Endülüs'te seçimler oldu. İspanya'nın Endülüs özerk bölgesinde. Yani? Yani İspanyolların Müslümanlardan arındırdığı kutsal Hristiyan topraklarında.
Elhamra Sarayı’nın gölgesinde. Seçimlerde aşırı sağ güç kazanmış, sosyal demokratlar da güç kaybetmiş. İyi de bu tüm Avrupa’da oluyor zaten. Evet haklısınız. Tüm Avrupa’da olan Endülüs’te de tekrar ediyor. Endülüs’ü farklı kılan ise Avrupa’nın öncüsü olması. Biraz daha genelleyelim, İspanya’da yaşananlar Avrupa’da tekrarlanır. Müslümanları kıta topraklarından atmak mı dersiniz, önce İspanyollar yapar. İç savaşa girmek mi dersiniz, İspanyollar başı çeker. Kolonicilik, sömürgecilik mi demiştiniz, önce İspanyollar gelir. Amerika’yı bile onlar keşfetti. Baharat yolu dediğimiz yerle kafayı bozup coğrafi keşifler çağını başlatan kendileriydi.
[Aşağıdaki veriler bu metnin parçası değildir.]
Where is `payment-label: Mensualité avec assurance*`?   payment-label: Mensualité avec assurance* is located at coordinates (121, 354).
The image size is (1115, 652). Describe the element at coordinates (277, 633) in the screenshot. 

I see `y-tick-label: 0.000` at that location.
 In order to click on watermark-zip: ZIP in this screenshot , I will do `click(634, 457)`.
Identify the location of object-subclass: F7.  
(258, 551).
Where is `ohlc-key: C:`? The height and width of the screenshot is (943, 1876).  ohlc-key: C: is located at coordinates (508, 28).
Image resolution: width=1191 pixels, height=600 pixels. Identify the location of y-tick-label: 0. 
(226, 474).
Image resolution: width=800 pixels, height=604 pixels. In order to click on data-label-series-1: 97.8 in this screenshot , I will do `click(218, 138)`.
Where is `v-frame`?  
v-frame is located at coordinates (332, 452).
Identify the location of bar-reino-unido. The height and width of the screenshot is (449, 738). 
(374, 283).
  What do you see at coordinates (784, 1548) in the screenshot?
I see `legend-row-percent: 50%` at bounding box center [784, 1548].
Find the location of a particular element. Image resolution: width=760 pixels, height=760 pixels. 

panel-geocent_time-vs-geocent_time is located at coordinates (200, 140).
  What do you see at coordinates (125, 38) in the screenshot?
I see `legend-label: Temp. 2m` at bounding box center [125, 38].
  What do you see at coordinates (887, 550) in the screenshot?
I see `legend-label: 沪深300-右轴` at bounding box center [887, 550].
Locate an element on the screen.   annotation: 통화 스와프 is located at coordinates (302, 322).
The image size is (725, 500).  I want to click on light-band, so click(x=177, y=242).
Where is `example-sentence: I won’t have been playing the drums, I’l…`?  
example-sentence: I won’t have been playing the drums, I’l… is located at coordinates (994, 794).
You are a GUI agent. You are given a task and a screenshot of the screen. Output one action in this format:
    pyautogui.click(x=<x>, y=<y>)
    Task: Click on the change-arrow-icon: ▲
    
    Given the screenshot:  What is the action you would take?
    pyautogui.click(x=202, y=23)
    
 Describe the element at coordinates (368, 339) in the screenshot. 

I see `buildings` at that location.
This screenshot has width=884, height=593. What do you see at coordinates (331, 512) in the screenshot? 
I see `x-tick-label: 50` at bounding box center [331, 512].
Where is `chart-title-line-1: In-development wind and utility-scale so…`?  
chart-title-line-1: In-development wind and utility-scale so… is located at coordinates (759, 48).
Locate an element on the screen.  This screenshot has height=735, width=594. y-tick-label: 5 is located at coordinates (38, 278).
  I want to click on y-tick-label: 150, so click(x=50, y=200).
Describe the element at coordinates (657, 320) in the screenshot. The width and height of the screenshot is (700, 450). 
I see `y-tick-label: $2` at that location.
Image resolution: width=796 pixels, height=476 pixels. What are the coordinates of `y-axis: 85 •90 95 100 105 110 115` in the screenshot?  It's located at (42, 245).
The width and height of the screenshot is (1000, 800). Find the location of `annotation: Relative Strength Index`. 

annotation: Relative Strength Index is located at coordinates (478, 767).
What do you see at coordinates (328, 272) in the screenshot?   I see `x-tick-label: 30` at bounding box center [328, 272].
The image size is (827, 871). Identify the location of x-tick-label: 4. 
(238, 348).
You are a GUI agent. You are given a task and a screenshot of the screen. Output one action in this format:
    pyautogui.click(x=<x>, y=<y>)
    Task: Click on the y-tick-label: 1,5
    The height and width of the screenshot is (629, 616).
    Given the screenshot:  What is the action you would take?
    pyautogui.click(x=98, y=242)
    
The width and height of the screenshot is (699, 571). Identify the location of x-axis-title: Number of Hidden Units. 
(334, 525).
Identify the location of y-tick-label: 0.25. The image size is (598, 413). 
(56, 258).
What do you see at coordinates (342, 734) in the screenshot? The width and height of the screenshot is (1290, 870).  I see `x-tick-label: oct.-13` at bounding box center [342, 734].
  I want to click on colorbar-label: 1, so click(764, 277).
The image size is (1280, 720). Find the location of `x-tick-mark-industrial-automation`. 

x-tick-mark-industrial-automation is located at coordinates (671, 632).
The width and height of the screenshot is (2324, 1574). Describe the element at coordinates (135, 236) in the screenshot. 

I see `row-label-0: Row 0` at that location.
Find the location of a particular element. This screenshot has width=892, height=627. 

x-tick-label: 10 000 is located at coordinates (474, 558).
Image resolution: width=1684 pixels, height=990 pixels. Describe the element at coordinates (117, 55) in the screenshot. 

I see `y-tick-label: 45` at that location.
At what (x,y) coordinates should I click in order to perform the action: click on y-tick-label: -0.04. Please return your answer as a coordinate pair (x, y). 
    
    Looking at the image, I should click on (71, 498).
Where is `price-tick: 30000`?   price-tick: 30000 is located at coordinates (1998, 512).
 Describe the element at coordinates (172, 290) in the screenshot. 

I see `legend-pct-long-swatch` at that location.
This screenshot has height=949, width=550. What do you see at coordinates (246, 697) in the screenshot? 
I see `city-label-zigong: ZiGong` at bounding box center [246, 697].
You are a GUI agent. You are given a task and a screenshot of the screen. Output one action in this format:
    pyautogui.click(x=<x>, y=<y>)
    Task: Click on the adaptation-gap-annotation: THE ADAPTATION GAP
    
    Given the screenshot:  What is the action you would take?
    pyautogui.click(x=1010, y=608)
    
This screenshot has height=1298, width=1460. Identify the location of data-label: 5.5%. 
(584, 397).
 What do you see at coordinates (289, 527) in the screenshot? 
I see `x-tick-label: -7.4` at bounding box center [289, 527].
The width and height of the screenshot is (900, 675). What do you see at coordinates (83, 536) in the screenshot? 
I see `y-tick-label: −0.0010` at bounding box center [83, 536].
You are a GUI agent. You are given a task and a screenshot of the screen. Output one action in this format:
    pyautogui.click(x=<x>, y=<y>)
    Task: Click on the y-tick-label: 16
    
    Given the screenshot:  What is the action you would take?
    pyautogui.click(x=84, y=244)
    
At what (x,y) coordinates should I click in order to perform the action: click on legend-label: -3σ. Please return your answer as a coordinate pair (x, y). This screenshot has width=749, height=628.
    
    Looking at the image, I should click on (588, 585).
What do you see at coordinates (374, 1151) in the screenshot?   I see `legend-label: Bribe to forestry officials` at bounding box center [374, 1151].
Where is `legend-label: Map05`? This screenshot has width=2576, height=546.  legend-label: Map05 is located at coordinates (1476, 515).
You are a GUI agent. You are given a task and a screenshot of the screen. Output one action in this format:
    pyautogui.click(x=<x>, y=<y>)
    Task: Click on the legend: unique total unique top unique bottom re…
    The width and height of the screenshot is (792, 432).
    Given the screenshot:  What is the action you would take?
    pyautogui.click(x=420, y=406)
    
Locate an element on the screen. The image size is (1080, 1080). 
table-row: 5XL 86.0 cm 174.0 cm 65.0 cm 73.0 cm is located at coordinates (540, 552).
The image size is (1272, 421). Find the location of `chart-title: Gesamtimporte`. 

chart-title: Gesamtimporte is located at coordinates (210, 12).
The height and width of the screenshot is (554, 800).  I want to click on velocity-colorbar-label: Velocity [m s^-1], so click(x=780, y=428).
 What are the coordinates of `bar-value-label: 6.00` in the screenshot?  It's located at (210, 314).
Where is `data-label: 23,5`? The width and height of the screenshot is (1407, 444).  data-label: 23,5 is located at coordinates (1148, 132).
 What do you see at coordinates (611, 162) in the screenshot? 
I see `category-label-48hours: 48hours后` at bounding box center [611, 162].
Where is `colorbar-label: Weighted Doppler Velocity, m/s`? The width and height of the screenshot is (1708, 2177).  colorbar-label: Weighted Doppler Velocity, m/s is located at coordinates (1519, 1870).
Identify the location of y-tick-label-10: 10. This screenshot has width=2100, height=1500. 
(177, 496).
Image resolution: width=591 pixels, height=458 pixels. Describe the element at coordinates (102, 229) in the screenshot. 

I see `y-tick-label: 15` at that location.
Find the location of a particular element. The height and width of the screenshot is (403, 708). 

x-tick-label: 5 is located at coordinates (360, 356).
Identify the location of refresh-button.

İspanya bundan yüzyıllar önce temel bir fikre sahip olmuştu. Kıtadan Müslümanları atmak. Bunun için İngiliz siyasetine örnek olacak bir yöntem geliştirdi. Müslümanları kendi aralarında ayırarak parçalara bölmek ve adacıklara hapsetmek. Yeterince küçük lokmalar haline getirinceye kadar bölmek, bölmek ve bölmek. Sonra bu küçük porsiyonları afiyetle mideye indirmek. Ortaçağ’daki İslam medeniyeti bu yöntemle ortadan kaldırıldı. Yöntem o denli başarılı oldu ki diğer ülkeler taklit ettiler. Akdeniz havzasında önce Fransızlar sonra İtalyanlar denedi. İspanya’dan Müslümanlar sürüldükten sonra yapma dönemi bitti ve para da suyunu çekti. Sonra İspanyollar yeni yapma alanları aramaya başladılar. Amerika’nın Kolomb tarafından işgalini Endülüs’ten öğrendikleri yöntemlere bağlayabilir miyiz? Neden olmasın. Bu fikir Avrupalı refiklerine o kadar orijinal geldi ki hemen hücum etti. Sonra? Sonra Afrika’nın talanı. İspanya’nın kısa tarihi işte böyle hırsızlık ve talanlarla geçti gitti. Dünya sahnesinde rolü azalınca başka yöntemler denemeye karar verdiler. Kültürel hinterlandında gelişmek iyi bir tercih olabilirdi. Sinema sektörü işte bu anlayışın gölgesinde büyüdü İspanya’da. Kaderin garip bir cilvesi olarak Darphane (La Casa de Papel) ismindeki bir diziyle İspanya dünya televizyonlarına dönüş yaptı. Ekranları kasıp kavuran bu dizi bir soygunun hikayesiydi. Yanlış anlaşılma olmasın dünyayı soymalarının değil. İspanya Kraliyet Darphanesi’nin usta soyguncular tarafından sofistike şekilde talan edilmesinin hikayesi. Dünyayı soyup soğana çeviren, arı duru bir Hristiyanlığı hakim kılmak için Müslümanları ve Yahudileri biçip süren İspanya şimdi iç soygunlarla gündemde. Eski taktikler dönüp kendilerini vurmaya başladı. Önce eski sömürgelerden gelen göç dalgası, sonrasında ekonomik çalkantılar ve ardından siyasetin faşizme kayan tonlarıyla yeniden yüzleşmek. Genelde İspanya ve özelde Endülüs Avrupa’nın geleceğini gösteren kocaman bir laboratuvardır. Dileğimiz bu laboratuvardan insanlık adına yeni ayıpların ortaya çıkmaması. Kötü fikirlerle dolu bir gelişmenin dünyaya nelere mal olacağını Müslümanlar, Yahudiler ve Amerika yerlileri yaşayarak gördü. Aynı acıları İspanya halkı üzerinde de yaşatılmaya kalkılırsa bu sadece televizyon ekranlarının ötesinde etkiye sahip olacaktır. Zira Endülüs’teki seçimlerin etkisi yüzyıllara yayılabiliyor, utancı da.